Je me fous du monde entier
Quand Frédéric me rappelle
Les amours de nos vingt ans
Nos chagrins notre chez soi
Sans oublier les copains du quartier
Aujourd’hui dispersés
Aux quatre vents
On n’était pas des poètes
Ni curés ni malins
Mais papa nous aimait bien
Tu t’rappelles le dimanche
Autour d’la table
Ça riait discutait
Pendant qu’maman nous servait.
C’est extraordinaire comme lorsque tu survis ta culture dans un point perdu de l’univers, même si ce point géométrique et égocentrique porte le nom fastueux de Paris, chaque mot compte, résonne, te perce la chair comme si c’était une aiguille. Et tu en arrives, soir après soir, à rêver que le p’tit Québec ferme, pour te retrouver dans la cave de terre et souffrir tout en riant si possible entre Québécois exilés, cimentés de solidarité par les mots qu’on chantait jadis avec innocence joyeuse. Comme les rendez-vous de Claude Léveillée.
Garderez-vous parmi vos souvenirs
Ce rendez-vous où je n’ai pu venir
Jamais, jamais, vous ne saurez jamais
Si ce n’était qu’un jeu ou si je vous aimais
Les rendez-vous que l’on cesse d’attendre
Existent-ils dans quelque autre univers
Où vont aussi les mots
Qu’on n’a pas pris d’entendre
Et l’amour inconnu
Que nul n’a découvert.
Et là, tout le monde a tellement bu que tu ne sais plus si l’atmosphère est celle des boîtes d’animation des années 70 ou des boîtes à chanson des années 60. Tout ça à cause du pianiste aveugle aux cheveux blancs qui semble connaître le répertoire tout en étant sans âge.

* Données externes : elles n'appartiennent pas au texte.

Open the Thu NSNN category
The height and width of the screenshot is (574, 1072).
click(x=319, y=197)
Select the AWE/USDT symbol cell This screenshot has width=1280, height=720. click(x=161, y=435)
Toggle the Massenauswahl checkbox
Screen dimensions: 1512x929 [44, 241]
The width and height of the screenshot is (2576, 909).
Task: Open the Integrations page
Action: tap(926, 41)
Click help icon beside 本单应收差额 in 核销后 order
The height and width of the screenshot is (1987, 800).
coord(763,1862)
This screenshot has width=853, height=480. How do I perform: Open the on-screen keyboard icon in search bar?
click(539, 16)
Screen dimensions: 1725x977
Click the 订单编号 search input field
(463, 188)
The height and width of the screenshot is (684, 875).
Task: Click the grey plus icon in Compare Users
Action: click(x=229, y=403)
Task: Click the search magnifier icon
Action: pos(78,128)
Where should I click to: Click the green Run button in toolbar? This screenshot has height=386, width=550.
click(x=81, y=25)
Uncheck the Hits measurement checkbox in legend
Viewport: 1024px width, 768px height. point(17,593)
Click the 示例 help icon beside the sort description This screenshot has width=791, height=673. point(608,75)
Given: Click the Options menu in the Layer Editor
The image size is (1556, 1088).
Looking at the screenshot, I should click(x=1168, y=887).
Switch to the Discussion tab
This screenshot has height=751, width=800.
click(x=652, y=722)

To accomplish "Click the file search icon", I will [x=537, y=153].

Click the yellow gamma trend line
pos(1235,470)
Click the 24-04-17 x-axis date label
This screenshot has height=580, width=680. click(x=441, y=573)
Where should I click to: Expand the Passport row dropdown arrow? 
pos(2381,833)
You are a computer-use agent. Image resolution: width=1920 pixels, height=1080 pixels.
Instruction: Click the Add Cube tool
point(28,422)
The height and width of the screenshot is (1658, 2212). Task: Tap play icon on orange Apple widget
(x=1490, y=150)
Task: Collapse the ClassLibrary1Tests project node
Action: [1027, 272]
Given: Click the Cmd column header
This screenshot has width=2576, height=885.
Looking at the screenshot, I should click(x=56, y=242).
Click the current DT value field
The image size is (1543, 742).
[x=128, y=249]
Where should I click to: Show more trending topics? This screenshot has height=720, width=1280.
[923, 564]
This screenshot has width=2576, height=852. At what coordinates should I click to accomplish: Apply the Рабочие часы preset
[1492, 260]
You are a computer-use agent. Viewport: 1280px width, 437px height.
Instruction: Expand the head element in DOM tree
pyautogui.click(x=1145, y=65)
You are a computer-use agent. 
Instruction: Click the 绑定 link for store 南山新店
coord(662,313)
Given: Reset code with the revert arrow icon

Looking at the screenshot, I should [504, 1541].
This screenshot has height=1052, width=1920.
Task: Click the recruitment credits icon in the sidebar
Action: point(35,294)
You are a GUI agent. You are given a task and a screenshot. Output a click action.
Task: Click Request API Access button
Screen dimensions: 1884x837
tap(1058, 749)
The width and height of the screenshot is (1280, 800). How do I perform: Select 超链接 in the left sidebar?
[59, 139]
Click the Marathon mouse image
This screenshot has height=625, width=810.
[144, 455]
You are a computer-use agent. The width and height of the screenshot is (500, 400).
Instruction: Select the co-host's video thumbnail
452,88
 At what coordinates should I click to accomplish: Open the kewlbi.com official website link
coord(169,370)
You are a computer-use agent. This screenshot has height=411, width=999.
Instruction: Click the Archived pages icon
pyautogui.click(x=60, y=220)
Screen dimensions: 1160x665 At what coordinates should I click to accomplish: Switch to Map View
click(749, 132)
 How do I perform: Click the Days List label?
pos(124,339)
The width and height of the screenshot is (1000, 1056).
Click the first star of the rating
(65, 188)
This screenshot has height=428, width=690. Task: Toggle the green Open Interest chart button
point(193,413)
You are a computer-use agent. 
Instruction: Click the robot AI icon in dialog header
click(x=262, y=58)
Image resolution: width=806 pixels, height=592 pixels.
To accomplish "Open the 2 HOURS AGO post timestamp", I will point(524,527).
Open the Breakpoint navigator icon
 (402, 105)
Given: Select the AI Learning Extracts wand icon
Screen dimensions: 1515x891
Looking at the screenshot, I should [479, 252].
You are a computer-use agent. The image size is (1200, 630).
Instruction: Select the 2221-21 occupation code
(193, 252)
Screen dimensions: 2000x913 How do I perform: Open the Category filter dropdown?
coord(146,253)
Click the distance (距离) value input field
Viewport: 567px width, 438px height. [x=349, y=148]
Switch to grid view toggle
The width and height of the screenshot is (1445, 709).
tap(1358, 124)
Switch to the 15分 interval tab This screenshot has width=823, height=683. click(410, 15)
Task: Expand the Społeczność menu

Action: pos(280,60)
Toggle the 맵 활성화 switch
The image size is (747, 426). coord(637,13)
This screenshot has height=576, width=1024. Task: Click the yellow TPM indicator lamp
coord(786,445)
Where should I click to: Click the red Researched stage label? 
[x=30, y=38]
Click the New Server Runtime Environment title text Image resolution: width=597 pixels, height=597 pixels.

Lui-même ne voyant pas comment s’en sortir. On vivait peut-être sous-terre, mais on au moins on ne frissonnait plus du mal de vivre et de survivre. Et dans ces moments-là, Gilles Vigneault, juste par ses mots, devient ton pays.
Mon pays ce n’est pas un pays c’est l’hiver
Mon jardin ce n’est pas un jardin c’est la plaine
Mon chemin ce n’est pas un chemin c’est la neige
Mon pays ce n’est pas un pays
C’est l’hiver.
Pour un québécois, l’hiver à Paris, c’est pire qu’au Québec. C’est humide, les maisons sont mal isolées. Les Français s’habillent, mais ne chauffent pas vraiment. Mais contre, au p’tit Québec, c’est comme par chez nous. On chauffe peu importe le prix du mazout. Et c’est de cet univers que la troisième nuit, j’appelai John, mort d’inquiétude, lui demandant de préparer une proposition de divorce. Quand je raccrochai l’appareil, je pus enfin chanter en riant à gorge déployée, cette belle chanson de Vigneault, : « il me reste un pays »
Il me reste un pays à te dire
Il me reste un pays à nommer
Il est au très fond de moi
N’a ni président ni roi
Il ressemble au pays même
Que je cherche au cœur de moi
Voilà
Le pays
Que j’aime.
Ne rentrant dormir qu’à la clarté, j’étais devenue creuseuse d’artéfacts dans le site archéologique de mon passé, alors que j’aurais eu besoin de m’endormir dans les bras d’un creuseur d’étoiles, juste pour me rappeler que jadis, il y eut des pelles et des râteaux pour se faire.